A quanto pare, i modelli di connettività presenti nella corteccia cerebrale - con un numero enorme di connessioni a ritroso da aree 'superiori' a 'inferiori' - supportano queste idee. Il concetto informa un influente modello di funzione cerebrale noto come 'codifica gerarchica predittiva', ideato dal neuroscienziato Karl Friston all'University College di Londra e dai suoi colleghi. Questa teoria suggerisce che in ogni data regione del cervello - per esempio, la corteccia visiva precoce - una popolazione di neuroni codifica le prove sensoriali provenienti dal mondo esterno, e un altro insieme rappresenta le 'credenze' attuali su ciò che contiene il mondo.


Per questa teoria, la percezione si sviluppa quando le prove in entrata aggiustano le nostre 'credenze', e le 'credenze' stesse determinano ciò che sperimentiamo. Fondamentalmente, tuttavia, la connettività su larga scala tra regioni consente di usare la conoscenza precedente per privilegiare alcune 'credenze' rispetto ad altre. Ciò consente agli osservatori di usare la conoscenza 'dall'alto-al-basso' per alzare il volume sui segnali che si aspettano, dando loro più peso con il passare del tempo.


Consentire alle previsioni dall'alto-al-basso di percolare nella percezione ci aiuta a superare il problema del ritmo.
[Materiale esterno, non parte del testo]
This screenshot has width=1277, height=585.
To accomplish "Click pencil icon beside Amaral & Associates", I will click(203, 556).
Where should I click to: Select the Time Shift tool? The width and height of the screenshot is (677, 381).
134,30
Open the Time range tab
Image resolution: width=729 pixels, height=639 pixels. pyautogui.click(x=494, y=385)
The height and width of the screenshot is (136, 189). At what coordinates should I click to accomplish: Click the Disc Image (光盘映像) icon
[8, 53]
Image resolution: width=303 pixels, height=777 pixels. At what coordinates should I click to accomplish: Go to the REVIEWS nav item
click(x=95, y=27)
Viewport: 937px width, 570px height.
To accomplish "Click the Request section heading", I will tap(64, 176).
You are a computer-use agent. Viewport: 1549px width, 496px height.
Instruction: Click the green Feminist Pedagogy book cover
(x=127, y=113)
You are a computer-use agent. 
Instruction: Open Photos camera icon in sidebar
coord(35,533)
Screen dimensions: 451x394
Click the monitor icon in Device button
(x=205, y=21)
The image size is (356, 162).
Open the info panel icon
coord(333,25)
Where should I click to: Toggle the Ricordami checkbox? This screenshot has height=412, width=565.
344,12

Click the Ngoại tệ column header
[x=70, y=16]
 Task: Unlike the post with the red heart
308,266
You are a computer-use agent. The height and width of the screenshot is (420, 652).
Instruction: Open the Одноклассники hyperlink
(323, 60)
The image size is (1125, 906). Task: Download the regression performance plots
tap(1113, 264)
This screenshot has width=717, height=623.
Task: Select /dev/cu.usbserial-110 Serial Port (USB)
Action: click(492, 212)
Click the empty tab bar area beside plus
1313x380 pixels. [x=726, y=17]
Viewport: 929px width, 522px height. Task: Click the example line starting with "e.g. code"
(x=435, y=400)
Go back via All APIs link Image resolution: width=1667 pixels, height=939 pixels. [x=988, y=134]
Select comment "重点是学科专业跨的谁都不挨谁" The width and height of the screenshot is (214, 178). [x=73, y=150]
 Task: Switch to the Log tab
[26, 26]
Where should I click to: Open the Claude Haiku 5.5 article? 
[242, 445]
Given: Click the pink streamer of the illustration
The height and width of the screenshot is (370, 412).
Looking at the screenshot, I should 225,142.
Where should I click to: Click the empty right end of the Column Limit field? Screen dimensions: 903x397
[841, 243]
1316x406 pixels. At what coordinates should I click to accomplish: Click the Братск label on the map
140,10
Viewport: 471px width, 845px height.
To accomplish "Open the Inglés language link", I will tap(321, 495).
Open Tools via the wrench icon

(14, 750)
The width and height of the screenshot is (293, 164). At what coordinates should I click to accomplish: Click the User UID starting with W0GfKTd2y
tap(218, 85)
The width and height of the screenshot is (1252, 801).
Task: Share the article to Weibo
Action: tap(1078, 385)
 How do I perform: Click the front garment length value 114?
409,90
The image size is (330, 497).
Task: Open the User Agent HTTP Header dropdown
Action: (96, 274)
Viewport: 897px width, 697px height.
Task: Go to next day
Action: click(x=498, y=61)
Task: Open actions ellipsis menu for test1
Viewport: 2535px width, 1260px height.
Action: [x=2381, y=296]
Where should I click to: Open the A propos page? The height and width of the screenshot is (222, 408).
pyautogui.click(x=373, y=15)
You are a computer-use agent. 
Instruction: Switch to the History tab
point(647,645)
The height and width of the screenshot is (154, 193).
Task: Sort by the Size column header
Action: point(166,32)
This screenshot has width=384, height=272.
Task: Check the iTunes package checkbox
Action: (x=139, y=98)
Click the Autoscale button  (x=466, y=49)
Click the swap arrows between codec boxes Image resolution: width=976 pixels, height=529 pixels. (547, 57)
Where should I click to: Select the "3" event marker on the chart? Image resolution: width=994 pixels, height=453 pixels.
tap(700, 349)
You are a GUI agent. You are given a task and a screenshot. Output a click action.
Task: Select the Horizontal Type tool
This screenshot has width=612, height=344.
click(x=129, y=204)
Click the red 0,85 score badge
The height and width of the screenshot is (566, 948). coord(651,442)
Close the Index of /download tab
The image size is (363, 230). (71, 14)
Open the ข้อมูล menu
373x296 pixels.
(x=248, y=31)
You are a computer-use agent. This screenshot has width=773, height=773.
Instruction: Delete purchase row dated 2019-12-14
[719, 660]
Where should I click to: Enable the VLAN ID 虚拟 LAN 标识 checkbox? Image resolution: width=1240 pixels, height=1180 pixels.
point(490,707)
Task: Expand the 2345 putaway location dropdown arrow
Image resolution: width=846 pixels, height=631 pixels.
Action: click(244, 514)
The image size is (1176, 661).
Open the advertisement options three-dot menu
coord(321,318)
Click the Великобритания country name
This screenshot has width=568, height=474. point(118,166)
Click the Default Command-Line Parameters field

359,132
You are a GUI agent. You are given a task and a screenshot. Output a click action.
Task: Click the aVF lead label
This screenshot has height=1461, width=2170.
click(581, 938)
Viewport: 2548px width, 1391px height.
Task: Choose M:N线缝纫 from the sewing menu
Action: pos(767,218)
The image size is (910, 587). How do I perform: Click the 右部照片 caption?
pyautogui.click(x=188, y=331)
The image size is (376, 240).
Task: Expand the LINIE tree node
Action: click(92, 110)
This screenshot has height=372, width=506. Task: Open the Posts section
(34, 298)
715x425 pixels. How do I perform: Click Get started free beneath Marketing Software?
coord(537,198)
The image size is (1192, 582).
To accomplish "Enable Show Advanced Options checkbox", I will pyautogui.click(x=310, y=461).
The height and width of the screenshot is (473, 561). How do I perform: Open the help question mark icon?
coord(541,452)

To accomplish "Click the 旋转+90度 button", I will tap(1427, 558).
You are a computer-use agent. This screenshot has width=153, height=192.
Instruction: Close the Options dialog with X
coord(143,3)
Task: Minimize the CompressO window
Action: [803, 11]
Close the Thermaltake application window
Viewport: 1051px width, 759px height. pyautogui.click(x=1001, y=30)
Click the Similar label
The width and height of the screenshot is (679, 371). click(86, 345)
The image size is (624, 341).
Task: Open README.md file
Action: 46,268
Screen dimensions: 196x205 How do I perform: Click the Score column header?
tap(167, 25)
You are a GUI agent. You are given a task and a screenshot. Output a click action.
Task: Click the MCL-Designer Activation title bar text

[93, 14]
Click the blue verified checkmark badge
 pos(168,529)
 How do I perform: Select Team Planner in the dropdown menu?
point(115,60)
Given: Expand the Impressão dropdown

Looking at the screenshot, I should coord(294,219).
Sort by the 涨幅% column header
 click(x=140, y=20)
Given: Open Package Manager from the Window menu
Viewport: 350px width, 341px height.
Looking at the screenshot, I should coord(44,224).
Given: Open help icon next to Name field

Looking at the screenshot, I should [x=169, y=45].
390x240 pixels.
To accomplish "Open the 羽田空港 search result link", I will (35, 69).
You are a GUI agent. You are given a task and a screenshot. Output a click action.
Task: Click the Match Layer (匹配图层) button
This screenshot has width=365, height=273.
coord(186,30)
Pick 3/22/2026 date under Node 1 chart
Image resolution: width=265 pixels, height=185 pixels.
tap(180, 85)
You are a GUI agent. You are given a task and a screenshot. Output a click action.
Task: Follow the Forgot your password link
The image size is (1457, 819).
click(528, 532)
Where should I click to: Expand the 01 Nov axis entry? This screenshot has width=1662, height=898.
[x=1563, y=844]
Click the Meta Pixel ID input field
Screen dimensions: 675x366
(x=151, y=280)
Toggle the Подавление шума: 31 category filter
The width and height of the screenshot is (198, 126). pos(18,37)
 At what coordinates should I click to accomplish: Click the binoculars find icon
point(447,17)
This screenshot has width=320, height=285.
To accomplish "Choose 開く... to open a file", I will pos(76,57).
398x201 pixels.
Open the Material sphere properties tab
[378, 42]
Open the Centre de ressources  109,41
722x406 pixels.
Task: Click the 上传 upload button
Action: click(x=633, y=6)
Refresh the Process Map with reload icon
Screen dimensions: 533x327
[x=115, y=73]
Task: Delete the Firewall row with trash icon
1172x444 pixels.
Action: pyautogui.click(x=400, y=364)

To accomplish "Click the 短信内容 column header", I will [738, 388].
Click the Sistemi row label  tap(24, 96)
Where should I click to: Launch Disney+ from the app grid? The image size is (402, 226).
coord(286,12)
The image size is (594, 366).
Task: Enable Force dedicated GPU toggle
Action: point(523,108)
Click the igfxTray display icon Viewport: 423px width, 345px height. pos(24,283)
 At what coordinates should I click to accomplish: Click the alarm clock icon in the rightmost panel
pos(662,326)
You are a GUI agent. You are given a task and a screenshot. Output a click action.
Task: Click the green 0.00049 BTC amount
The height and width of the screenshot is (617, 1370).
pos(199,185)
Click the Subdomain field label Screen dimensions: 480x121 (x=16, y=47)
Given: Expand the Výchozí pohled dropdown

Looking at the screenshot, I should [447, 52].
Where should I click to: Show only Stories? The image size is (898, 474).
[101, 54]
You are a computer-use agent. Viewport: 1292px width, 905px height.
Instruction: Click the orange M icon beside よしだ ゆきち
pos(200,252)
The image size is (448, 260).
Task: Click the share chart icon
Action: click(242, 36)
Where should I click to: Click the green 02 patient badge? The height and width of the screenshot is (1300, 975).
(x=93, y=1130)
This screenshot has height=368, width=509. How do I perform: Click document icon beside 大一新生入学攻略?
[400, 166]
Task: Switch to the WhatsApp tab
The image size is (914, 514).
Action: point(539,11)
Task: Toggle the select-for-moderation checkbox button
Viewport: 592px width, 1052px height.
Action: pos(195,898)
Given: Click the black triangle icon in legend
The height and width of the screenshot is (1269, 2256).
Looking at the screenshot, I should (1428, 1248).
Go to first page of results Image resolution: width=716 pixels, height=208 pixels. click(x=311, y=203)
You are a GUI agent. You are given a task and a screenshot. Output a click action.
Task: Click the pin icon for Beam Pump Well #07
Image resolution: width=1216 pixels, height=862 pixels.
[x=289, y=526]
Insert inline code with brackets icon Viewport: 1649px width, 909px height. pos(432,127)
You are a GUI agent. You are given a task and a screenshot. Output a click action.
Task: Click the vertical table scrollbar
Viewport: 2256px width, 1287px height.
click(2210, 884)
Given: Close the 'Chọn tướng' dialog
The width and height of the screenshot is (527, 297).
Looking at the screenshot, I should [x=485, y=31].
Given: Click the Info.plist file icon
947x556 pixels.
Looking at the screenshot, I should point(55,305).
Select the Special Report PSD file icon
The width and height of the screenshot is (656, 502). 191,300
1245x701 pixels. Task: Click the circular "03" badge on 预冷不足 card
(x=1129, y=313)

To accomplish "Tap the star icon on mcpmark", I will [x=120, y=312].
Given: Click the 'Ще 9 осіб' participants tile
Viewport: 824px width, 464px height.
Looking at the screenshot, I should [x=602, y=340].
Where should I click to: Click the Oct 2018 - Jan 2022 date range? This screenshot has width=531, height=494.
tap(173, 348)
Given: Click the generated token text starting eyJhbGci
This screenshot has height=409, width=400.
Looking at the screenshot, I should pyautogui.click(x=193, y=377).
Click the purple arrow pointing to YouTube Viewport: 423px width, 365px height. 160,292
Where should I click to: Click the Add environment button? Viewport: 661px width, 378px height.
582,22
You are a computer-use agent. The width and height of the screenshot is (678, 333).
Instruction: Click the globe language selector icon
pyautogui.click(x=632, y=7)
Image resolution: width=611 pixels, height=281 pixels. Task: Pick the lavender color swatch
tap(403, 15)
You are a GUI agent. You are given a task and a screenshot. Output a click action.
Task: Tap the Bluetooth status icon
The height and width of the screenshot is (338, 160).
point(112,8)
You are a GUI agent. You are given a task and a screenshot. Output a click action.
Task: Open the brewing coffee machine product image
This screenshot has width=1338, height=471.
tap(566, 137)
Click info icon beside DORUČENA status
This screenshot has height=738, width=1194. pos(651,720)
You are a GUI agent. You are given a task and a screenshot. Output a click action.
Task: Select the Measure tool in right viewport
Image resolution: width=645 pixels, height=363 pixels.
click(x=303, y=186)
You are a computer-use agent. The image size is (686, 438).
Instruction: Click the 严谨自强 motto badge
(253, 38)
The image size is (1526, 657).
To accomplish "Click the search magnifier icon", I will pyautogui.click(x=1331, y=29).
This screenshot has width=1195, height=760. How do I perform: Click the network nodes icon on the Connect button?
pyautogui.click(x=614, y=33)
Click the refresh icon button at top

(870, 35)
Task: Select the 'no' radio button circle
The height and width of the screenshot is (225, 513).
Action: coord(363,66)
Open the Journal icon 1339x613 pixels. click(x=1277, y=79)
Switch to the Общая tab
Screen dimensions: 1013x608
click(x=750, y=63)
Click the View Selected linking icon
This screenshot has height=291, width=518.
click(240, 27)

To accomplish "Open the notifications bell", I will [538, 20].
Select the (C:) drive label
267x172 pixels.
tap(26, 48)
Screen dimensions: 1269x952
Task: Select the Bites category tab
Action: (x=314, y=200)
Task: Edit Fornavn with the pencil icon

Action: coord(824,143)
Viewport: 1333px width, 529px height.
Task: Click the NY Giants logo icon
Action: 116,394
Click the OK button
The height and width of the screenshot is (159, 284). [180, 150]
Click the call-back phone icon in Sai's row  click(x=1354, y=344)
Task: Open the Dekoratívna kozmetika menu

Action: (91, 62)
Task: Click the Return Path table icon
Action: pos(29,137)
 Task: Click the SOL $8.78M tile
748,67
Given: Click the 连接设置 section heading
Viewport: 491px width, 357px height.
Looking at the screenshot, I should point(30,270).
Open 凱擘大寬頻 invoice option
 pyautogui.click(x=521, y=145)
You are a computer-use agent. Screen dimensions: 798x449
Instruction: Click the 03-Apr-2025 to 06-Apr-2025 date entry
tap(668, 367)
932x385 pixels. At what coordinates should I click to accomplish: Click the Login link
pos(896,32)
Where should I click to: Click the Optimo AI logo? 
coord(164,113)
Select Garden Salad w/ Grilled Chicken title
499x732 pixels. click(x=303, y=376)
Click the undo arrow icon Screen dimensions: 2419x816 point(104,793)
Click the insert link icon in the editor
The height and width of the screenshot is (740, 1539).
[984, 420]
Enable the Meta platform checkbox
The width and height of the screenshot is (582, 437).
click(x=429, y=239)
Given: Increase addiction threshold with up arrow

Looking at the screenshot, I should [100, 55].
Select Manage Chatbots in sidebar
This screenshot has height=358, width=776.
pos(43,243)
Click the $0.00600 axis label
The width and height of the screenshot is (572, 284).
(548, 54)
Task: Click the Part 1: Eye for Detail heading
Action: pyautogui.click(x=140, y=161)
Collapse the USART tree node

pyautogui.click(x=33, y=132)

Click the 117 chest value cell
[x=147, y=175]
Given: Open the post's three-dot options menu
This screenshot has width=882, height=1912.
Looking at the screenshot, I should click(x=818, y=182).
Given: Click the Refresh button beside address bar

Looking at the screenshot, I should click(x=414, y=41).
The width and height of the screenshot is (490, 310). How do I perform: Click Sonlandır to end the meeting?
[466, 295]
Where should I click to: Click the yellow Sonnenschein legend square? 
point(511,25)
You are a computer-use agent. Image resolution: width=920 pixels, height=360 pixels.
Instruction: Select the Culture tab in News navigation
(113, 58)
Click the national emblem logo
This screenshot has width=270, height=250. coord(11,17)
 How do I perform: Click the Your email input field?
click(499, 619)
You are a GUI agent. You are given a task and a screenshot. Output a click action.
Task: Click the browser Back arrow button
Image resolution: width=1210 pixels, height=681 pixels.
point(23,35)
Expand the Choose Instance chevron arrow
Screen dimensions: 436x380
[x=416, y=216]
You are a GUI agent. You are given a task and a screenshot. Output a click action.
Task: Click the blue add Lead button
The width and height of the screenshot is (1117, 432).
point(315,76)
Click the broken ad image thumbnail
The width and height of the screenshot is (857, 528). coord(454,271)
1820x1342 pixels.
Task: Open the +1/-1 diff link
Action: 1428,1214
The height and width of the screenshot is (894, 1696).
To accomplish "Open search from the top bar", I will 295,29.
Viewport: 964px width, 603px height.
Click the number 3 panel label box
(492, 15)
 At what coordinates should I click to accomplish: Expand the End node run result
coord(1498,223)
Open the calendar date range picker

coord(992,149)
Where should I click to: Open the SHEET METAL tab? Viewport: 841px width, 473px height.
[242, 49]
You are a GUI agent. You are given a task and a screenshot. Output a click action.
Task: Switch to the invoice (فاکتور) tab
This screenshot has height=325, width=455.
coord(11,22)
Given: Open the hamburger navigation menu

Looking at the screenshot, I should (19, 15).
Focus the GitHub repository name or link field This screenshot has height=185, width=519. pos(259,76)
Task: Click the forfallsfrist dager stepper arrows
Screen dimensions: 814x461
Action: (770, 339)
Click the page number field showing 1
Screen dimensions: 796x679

Pre-attivando parti del nostro cervello sensoriale, diamo efficacemente ai nostri sistemi percettivi un 'vantaggio'. Infatti, uno studio recente dei neuroscienziati Peter Kok, Pim Mostert e Floris de Lange ha scoperto che, quando ci aspettiamo che si verifichi un evento, i modelli di esso emergono nell'attività del cervello visivo prima che la cosa reale sia visibile. Questa partenza dalla testa può fornire un percorso rapido per un comportamento veloce ed efficace.


Scolpire la percezione verso ciò che ci aspettiamo permette anche di superare il problema dell'ambiguità. Come supponeva Helmholtz, possiamo generare percezioni affidabili da dati ambigui se siamo spinti verso interpretazioni più probabili. Ad esempio, quando ci guardiamo le mani, il nostro cervello può arrivare ad adottare la 'corretta ipotesi' (che questi sono in effetti oggetti a forma di mano piuttosto che una delle infinite altre possibilità) perché ha aspettative molto forti sui tipi di oggetti che incontrerà.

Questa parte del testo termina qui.